I finally pulled out yesterday, nursing some nasty wounds. Have I pulled out just as the market was about to turn? It looked as though I had as the market spiked upwards during the day. But by the end  it had pulled right back and I was glad I had decided to bite the bullet. Obviously an earlier exit would have been better but there is no point in wishing for something you failed to do.

It is a common mistake to hold on to losses because "in the long term good shares will come back". This may be true, but the long term is an indeterminate period and it may be very long indeed. If trading costs are modest and there are no tax implications it is probably best to pull out and return to the market when conditions are more favorable.
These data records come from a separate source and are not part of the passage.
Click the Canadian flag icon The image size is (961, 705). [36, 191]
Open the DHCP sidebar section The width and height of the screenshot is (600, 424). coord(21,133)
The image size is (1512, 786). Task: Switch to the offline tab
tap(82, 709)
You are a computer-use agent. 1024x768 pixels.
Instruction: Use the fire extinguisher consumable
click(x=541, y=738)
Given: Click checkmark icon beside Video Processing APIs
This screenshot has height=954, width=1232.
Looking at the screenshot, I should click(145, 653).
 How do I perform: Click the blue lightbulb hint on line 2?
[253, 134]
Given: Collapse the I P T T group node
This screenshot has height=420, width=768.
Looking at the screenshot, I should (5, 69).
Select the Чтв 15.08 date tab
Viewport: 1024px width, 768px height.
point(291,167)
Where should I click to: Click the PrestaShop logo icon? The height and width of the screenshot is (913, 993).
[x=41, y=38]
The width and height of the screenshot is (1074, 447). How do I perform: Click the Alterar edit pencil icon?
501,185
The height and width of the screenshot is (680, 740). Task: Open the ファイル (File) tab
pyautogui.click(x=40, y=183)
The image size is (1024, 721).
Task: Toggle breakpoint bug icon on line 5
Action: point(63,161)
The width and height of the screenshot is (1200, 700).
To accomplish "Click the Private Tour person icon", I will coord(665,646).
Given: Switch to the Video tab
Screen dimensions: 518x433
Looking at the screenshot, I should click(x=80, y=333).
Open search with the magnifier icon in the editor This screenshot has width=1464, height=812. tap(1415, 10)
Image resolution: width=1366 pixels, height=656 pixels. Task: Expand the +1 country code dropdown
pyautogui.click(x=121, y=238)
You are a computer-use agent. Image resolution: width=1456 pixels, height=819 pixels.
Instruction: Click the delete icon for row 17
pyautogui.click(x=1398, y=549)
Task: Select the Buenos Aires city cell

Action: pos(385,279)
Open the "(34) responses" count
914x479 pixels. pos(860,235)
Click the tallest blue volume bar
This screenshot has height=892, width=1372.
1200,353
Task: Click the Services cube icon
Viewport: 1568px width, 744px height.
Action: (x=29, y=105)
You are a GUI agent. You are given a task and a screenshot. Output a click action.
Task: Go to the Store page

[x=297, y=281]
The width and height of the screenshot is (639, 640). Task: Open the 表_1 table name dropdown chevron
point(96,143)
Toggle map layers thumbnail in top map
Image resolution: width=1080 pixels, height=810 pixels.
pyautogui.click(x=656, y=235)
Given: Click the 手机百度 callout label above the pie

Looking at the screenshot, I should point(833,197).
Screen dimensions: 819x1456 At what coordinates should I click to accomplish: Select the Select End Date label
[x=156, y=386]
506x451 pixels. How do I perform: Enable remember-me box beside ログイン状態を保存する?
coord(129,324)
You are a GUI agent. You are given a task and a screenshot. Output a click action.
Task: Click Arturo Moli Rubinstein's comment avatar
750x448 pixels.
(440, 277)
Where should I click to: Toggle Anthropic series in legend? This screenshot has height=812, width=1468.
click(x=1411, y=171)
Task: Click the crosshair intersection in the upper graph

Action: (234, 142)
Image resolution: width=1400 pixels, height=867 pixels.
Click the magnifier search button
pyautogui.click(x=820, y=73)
This has two advantages

  • if you really are in a period of serious pull back you should be able to reenter a position at a lower price
  • by the time it is a good idea to return to the market there may be better opportunities and you can recover your losses faster by buying faster moving shares.
So that's where I am now. Next question: What does come next?

What now for the Dow?

The Dow has pulled back 6% since its high on 19th September. Its biggest fall was 340 points on 9th October but there were several other big down days. There were also 4 recovery days early on, so during the early part of the slide there was definitely a battle between the bulls and the bears. The bears are starting to have it all their own way on modestly rising volumes. 

The other worrying factor is that two diagonal support lines have been smashed and a horizontal has just been broken. If we see no recovery now the next support is 200 points away at 16111.


And what of the FTSE?


The FTSE has fallen by 8.5% since the high on 4th September. Why so much? After all the UK economy is leading the world in its recovery. That is one of the big stock market paradoxes. Strong economy leads to weakening share prices. It is not such a mystery when you take into account the fact that interest rates affect share prices. Higher interest rates, or threat thereof, mean that the returns offered by shares are reduced in RELATIVE value. If you can get a better return from risk freeish bank accounts why take the risk of holding shares?

So the FTSE's slide has been accelerated by the threat that a recovering economy will allow the Bank of England to raise interest rates. This explanation has been dealt a blow by the lower than expected inflation rate announced yesterday. But we are still in frightening territory.